━━━ ИЗУЧАЕМЫЙ ТЕКСТ

Прежде всего необходимо подчеркнуть, что Наталья Николаевна не только, как я уже говорил, полностью осуществила в устройстве последующей судьбы и своей, и детей последнюю волю Пушкина, но и, несмотря на искреннюю и большую супружескую привязанность к Ланскому, сохраняла всю свою жизнь неослабевающую память о нем, как бы продолжала все время любовно держать в сердце его живой образ.
Мы знаем по свидетельству очевидцев, какие ни с чем не сравнимые страдальческие муки испытывала в течение двух суток Наталья Николаевна после того, как верный дядька Пушкина внес на руках смертельно раненого поэта в дом, знаем, как до самой последней минуты не верила, не хотела, не могла верить, что он неизбежно умрет. А когда это сершилось, ее моральные и физические мучения по своей нестерпимой силе явились своего рода параллелью нестерпимым предсмертным мукам самого поэта. «Несчастную жену с большим трудом спасли от безумия, в которое ее, казалось, неудержимо влекло мрачное и горькое отчаяние», - писала одна из блистательнейших представительниц петербургского великосветского общества Д.Ф.Фикельмон, жена австрийского посла, хозяйка вместе с ее матерью, дочерью Кутузова, Е.М.Хитрово, виднейшего политического салона столицы, близкая приятельница Пушкина, относившаяся еще при жизни поэта с несомненной симпатией, хотя тоже несколько свысока, к его молодой красавице жене и со столь же, как видим, сочувствием к постигшему ее страшному горю и состоянию, в которое она была им повергнута. Стоит, кстати, еще раз напомнить, что Вересаев, а затем и Анна Ахматова даже это состояние ставили ей в вину. И здесь они тоже следовали укоренившейся традиции, не только еще больше гиперболизируя ее, но и прямо доводя порой ad absurdum. «Если она и убита горем, то это будет ни долго, ни глубоко», - писала (одно из характернейших свидетельств полного непонимания натуры Натальи Николаевны современниками) Е.А.Карамзина-мать сыну о вдове поэта всего пять недель спустя после его кончины, добавляя, что «бедный Пушкин» вообще должен был бы выбрать себе жену «более подходящую его уровню». А в том же материнском письме дочь, С.Н.Карамзина, пошла еще дальше, призывая брата «успокоиться» за состояние «Ундины, в которую еще не вдохнули душу»: «Ужас отчаяния, под бременем которого, казалось бы, она должна была пасть, умереть или сойти с ума, всё это оказалось столь незначительным, столь преходящим и теперь уже совершенно утихло!» На самом деле «всё» происходило абсолютно не так.

━━━━━━
━━━ ИСХОДНЫЕ МАТЕРИАЛЫ

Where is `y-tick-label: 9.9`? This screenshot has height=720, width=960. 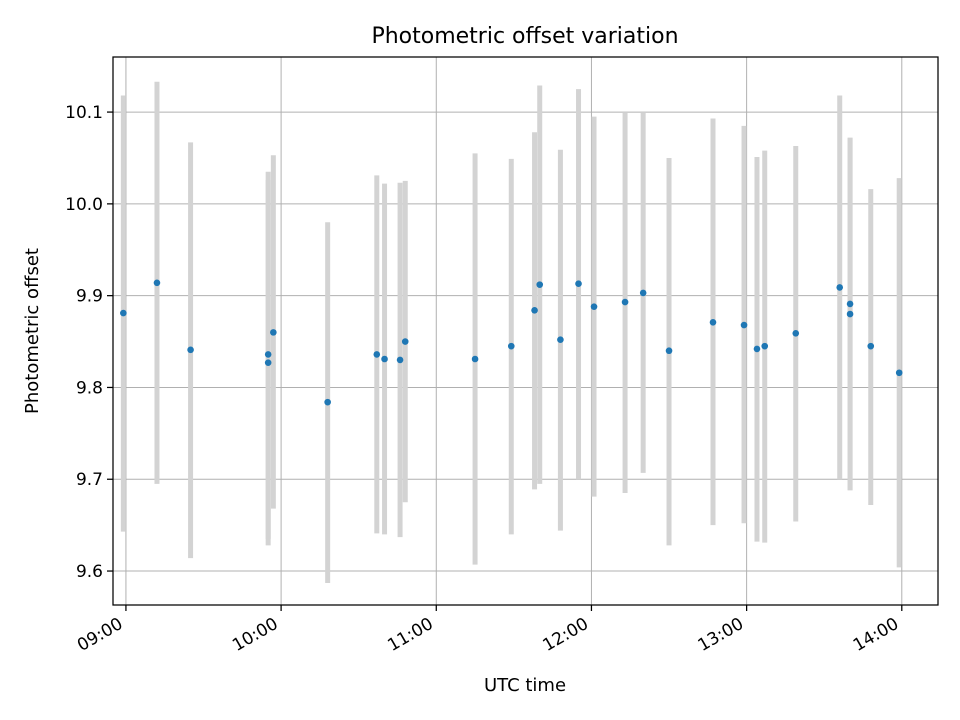
y-tick-label: 9.9 is located at coordinates (90, 297).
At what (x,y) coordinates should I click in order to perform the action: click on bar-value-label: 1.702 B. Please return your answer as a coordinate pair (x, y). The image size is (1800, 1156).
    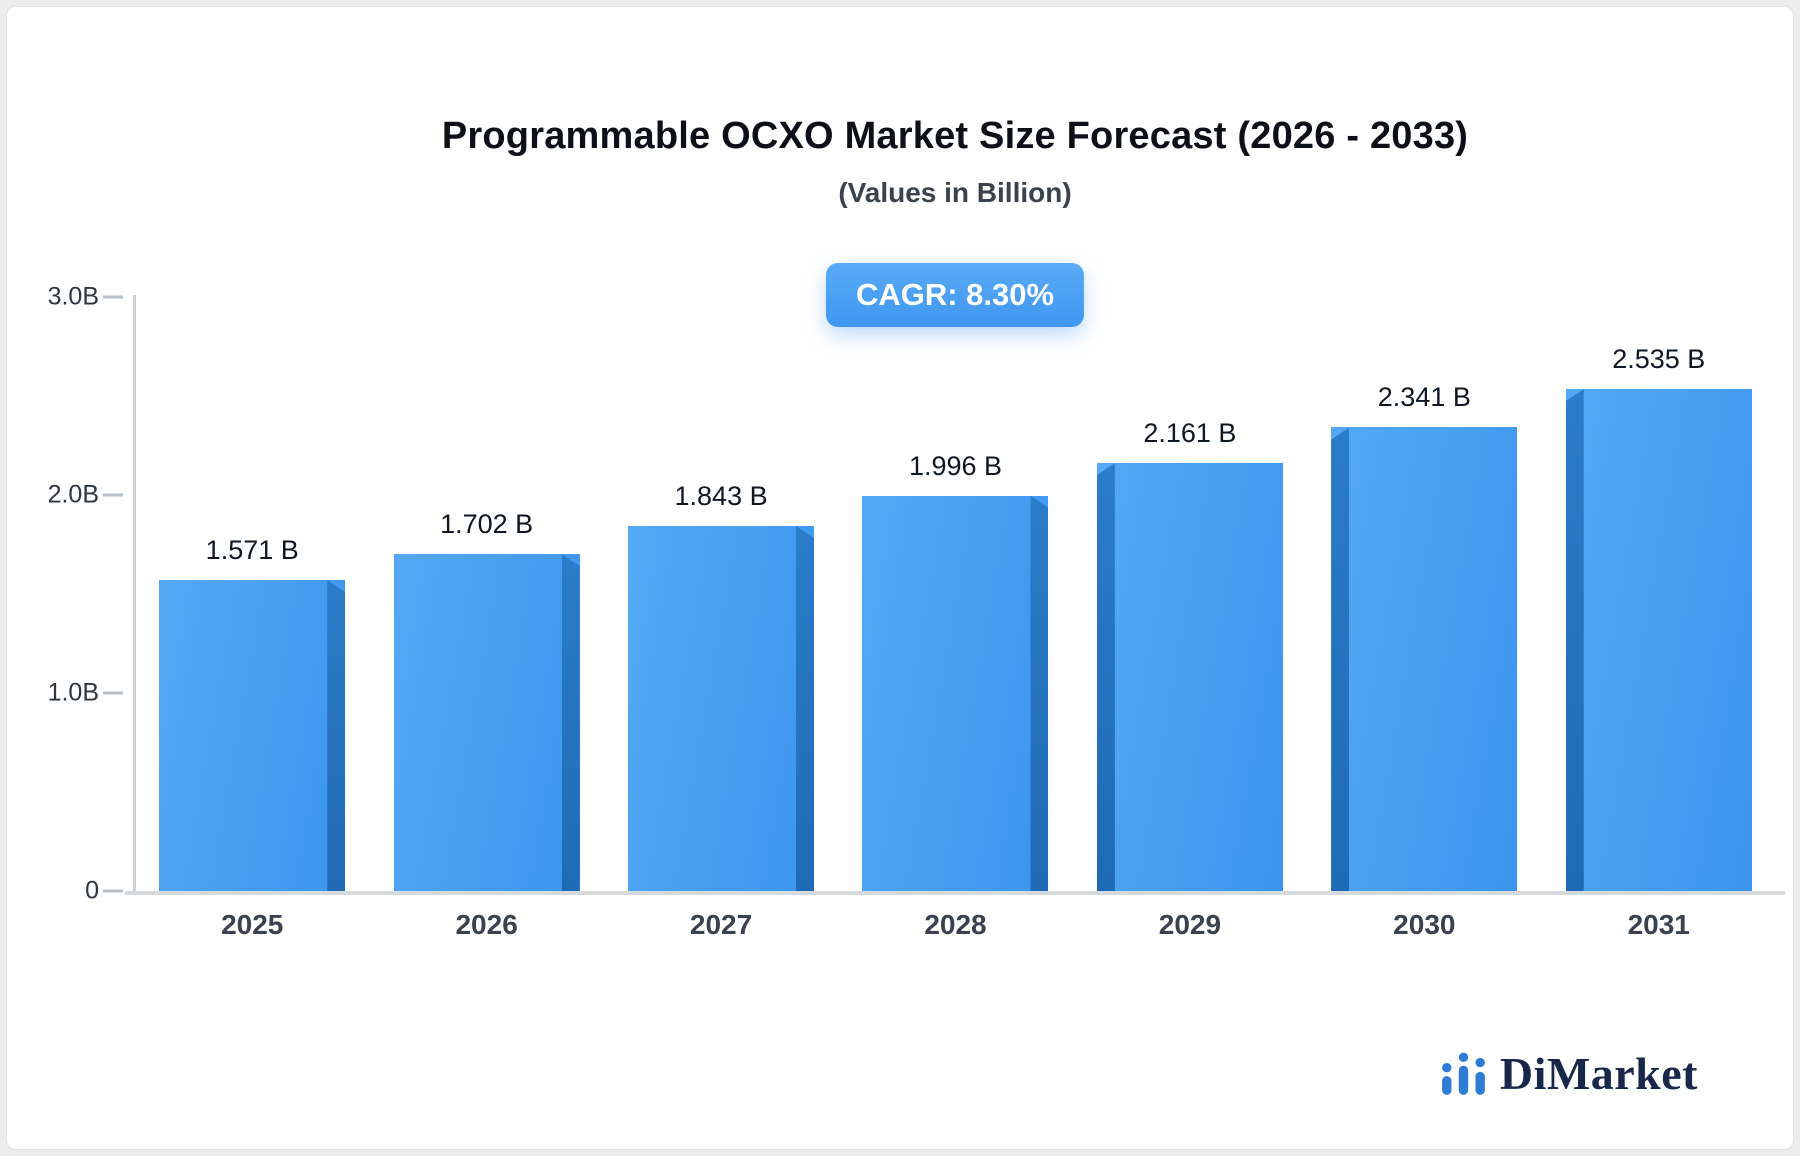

━━━━━━

→ **УСЛОВИЕ ЗАДАЧИ**:
Скопируйте без изменений фрагмент текста о Наталье Николаевне от слов «Прежде всего необходимо» до слов «его живой образ.».

→ **ПОЛЕ ДЛЯ ОТВЕТА**:
Прежде всего необходимо подчеркнуть, что Наталья Николаевна не только, как я уже говорил, полностью осуществила в устройстве последующей судьбы и своей, и детей последнюю волю Пушкина, но и, несмотря на искреннюю и большую супружескую привязанность к Ланскому, сохраняла всю свою жизнь неослабевающую память о нем, как бы продолжала все время любовно держать в сердце его живой образ.